- _DESCRIPTION OF THE TASK_: Find every line in the records below that contains "from", and copy it.

- _Data records_:

*-*-*

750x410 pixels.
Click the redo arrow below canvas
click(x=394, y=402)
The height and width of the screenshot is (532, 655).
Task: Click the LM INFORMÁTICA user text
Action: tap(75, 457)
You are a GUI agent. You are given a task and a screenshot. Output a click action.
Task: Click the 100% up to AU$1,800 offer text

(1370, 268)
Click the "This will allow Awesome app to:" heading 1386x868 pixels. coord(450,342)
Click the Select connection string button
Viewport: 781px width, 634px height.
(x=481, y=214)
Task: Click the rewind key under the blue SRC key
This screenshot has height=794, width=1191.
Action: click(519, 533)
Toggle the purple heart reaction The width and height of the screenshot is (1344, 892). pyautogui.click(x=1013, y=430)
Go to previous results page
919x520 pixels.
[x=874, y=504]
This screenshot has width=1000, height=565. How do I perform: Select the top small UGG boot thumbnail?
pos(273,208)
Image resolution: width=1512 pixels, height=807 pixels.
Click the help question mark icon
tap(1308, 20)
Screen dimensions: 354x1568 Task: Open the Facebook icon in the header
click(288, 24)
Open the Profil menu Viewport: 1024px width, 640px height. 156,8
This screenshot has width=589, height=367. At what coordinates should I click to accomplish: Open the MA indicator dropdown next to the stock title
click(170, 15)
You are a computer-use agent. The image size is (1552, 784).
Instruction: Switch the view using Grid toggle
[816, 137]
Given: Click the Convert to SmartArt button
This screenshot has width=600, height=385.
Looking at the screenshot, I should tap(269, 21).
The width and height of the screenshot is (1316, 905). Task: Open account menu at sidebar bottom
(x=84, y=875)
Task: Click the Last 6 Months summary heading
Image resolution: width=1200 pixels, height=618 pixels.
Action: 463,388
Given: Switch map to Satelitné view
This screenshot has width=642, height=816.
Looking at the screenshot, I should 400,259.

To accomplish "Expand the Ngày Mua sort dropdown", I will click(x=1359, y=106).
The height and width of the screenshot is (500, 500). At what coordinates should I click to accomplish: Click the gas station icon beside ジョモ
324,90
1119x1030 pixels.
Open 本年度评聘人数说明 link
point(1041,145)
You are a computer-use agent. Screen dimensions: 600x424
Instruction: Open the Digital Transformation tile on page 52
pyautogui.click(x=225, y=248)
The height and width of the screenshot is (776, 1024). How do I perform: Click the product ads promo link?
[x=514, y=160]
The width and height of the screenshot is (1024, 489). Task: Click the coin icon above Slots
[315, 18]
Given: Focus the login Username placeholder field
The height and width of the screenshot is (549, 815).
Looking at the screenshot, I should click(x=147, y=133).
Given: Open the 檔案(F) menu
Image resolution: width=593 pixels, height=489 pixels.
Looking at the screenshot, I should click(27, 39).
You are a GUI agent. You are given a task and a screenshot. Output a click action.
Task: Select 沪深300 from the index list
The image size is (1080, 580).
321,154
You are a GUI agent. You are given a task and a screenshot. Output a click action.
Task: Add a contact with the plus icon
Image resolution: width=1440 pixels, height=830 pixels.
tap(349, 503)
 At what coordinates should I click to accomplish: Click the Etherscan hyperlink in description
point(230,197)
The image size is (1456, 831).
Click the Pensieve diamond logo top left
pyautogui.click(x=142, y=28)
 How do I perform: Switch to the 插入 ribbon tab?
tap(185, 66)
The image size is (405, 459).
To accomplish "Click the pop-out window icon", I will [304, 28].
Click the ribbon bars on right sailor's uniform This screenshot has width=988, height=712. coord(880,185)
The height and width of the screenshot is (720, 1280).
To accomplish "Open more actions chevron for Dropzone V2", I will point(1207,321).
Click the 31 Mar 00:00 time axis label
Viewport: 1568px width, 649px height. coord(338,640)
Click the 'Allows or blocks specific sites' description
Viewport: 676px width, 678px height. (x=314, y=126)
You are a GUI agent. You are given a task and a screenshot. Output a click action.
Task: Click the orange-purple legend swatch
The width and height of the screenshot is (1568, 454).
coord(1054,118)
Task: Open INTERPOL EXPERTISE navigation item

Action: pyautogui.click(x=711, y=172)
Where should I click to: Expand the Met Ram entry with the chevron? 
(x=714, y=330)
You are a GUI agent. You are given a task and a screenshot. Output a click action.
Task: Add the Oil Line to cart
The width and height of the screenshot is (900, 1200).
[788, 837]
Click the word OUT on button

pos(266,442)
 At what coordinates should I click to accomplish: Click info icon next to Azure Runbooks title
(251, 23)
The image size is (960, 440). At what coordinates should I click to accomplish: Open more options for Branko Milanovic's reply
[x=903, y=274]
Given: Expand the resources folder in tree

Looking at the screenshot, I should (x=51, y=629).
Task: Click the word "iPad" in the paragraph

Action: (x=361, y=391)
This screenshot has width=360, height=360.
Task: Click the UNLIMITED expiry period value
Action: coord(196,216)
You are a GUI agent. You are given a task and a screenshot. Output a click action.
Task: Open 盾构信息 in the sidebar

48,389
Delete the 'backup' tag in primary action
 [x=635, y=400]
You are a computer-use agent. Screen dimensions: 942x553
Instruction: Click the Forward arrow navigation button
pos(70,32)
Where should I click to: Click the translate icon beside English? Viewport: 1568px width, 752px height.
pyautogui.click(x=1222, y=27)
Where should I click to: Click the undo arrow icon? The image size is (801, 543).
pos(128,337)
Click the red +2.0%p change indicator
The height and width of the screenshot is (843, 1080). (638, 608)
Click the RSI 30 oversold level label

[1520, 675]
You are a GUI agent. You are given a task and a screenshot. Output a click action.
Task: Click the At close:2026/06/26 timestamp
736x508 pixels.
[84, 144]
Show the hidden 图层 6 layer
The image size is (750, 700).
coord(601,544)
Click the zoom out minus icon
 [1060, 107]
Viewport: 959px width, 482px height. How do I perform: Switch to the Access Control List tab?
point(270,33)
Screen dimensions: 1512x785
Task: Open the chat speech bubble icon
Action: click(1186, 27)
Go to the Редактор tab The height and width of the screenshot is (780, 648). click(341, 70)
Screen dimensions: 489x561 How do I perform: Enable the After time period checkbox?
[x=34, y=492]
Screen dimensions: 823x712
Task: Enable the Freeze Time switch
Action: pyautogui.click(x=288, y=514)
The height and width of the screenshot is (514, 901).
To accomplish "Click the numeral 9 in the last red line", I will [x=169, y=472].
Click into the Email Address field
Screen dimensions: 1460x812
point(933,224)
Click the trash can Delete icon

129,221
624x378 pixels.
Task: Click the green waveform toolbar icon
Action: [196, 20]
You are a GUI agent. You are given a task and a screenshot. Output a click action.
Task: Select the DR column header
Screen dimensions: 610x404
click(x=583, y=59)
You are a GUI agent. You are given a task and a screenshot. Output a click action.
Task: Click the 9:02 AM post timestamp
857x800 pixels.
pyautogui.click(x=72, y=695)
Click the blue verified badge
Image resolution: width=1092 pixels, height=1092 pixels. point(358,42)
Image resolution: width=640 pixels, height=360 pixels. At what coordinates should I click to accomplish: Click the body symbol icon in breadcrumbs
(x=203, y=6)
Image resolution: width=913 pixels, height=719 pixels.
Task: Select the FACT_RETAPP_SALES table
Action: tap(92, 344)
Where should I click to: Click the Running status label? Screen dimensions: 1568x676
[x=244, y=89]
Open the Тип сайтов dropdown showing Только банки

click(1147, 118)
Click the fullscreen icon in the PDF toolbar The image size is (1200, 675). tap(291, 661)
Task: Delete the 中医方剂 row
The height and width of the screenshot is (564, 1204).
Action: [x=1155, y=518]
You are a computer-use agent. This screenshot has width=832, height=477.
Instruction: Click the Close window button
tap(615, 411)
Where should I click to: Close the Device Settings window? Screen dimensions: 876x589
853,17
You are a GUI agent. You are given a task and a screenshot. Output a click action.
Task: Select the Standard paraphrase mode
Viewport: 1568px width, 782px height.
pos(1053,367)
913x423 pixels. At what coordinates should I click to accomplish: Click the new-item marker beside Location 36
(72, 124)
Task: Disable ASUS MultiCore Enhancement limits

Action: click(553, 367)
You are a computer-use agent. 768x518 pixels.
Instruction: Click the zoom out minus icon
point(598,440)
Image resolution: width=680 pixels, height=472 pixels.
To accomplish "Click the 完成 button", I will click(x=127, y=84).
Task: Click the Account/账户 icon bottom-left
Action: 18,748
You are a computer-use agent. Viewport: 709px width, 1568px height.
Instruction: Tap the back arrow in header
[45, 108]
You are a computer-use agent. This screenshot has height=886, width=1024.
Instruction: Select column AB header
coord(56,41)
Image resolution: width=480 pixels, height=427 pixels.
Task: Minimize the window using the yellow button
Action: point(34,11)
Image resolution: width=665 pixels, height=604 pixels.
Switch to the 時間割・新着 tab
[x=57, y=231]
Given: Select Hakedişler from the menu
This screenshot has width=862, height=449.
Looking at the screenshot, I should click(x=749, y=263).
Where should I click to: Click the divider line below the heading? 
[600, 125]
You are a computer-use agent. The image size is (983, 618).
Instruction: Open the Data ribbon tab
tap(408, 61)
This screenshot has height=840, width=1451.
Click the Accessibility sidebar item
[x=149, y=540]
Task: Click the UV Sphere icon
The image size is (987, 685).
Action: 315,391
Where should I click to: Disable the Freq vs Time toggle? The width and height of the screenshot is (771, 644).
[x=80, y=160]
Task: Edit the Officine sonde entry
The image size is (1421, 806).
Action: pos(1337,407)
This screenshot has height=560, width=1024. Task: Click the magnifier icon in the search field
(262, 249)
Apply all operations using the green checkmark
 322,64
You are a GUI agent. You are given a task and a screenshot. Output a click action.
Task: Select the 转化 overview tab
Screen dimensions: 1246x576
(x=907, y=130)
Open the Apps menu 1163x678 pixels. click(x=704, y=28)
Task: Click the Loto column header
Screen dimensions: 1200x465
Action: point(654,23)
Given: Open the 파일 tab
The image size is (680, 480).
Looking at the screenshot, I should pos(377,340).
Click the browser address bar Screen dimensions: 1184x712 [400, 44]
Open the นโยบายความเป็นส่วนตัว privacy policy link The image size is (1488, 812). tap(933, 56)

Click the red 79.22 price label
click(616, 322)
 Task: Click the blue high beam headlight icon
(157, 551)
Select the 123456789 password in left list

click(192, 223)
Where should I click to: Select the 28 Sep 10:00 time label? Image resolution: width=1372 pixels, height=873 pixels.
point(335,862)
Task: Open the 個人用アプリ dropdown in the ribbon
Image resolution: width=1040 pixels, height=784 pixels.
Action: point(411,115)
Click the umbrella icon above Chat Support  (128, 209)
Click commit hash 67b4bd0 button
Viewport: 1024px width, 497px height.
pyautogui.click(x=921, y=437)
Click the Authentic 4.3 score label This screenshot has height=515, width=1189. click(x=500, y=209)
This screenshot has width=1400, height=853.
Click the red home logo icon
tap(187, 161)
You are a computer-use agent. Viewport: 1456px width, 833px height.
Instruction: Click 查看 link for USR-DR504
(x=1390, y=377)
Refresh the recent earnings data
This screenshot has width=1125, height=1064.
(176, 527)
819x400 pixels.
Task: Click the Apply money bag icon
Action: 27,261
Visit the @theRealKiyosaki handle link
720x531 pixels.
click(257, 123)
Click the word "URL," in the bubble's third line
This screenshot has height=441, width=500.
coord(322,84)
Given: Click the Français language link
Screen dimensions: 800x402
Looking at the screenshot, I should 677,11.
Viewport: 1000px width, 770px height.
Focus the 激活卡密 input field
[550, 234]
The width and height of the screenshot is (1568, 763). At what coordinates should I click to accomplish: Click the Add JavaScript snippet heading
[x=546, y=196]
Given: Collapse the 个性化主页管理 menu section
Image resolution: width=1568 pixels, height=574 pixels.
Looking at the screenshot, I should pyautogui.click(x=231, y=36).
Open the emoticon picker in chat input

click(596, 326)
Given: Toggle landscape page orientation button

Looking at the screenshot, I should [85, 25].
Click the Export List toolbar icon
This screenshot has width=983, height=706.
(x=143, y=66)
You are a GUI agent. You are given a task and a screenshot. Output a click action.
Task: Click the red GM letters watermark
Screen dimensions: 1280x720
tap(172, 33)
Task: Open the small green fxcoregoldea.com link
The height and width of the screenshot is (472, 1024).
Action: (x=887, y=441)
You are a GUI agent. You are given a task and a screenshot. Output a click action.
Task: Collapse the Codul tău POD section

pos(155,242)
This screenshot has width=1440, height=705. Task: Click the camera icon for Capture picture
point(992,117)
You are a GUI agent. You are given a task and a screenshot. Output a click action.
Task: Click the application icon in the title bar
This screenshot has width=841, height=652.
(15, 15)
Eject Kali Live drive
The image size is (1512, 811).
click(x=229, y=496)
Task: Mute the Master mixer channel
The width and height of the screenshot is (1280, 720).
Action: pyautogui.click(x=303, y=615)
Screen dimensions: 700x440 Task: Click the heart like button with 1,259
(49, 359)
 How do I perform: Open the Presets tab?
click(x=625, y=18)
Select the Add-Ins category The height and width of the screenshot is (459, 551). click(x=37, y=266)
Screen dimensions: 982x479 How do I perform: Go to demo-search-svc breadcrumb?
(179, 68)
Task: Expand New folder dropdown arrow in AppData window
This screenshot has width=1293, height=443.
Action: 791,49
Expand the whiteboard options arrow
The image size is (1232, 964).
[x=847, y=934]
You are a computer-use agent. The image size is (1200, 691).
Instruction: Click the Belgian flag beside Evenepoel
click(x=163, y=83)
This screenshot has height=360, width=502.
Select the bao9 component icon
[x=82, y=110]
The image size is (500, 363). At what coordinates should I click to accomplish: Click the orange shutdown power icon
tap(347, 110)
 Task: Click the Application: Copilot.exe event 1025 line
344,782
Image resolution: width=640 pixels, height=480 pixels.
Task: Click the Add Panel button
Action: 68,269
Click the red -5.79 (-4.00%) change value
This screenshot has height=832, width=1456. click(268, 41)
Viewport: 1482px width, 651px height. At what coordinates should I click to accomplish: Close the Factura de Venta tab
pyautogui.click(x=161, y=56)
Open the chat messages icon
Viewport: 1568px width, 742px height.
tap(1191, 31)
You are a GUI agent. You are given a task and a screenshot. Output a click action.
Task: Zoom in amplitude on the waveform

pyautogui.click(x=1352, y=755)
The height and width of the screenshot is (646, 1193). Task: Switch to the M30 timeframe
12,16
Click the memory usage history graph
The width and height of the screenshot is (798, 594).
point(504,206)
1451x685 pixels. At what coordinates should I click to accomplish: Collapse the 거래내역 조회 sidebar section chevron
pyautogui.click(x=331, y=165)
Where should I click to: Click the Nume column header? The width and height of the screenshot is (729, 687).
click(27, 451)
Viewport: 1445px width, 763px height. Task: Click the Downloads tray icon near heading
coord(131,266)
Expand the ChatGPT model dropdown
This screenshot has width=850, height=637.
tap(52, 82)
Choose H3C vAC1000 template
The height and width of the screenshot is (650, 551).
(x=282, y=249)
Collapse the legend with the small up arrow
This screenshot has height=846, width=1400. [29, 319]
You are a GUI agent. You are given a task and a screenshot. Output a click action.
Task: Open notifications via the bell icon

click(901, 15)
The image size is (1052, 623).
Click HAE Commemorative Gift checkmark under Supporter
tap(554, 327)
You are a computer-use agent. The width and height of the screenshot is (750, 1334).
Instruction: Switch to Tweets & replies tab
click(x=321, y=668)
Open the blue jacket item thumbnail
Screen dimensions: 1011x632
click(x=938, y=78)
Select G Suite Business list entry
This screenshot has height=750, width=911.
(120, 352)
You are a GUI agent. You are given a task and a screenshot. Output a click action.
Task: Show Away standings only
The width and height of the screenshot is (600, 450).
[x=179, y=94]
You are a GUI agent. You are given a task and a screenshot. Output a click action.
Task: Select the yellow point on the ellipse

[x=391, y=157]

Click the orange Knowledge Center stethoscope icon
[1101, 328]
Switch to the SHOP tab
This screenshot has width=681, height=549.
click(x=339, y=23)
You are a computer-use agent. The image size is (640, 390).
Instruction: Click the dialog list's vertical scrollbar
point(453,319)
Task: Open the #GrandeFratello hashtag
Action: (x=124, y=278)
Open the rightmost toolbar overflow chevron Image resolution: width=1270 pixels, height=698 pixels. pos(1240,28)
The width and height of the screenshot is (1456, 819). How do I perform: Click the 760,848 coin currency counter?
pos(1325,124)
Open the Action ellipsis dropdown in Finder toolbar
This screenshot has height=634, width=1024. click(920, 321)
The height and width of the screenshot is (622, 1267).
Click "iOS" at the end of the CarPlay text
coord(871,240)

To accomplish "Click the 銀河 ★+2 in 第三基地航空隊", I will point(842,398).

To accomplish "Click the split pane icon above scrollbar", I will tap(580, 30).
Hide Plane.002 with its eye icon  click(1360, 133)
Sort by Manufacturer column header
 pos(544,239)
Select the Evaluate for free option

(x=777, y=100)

*-*-*

- _WRITTEN SOLUTION_:
Task: Select 沪深300 from the index list
Given: Select Hakedişler from the menu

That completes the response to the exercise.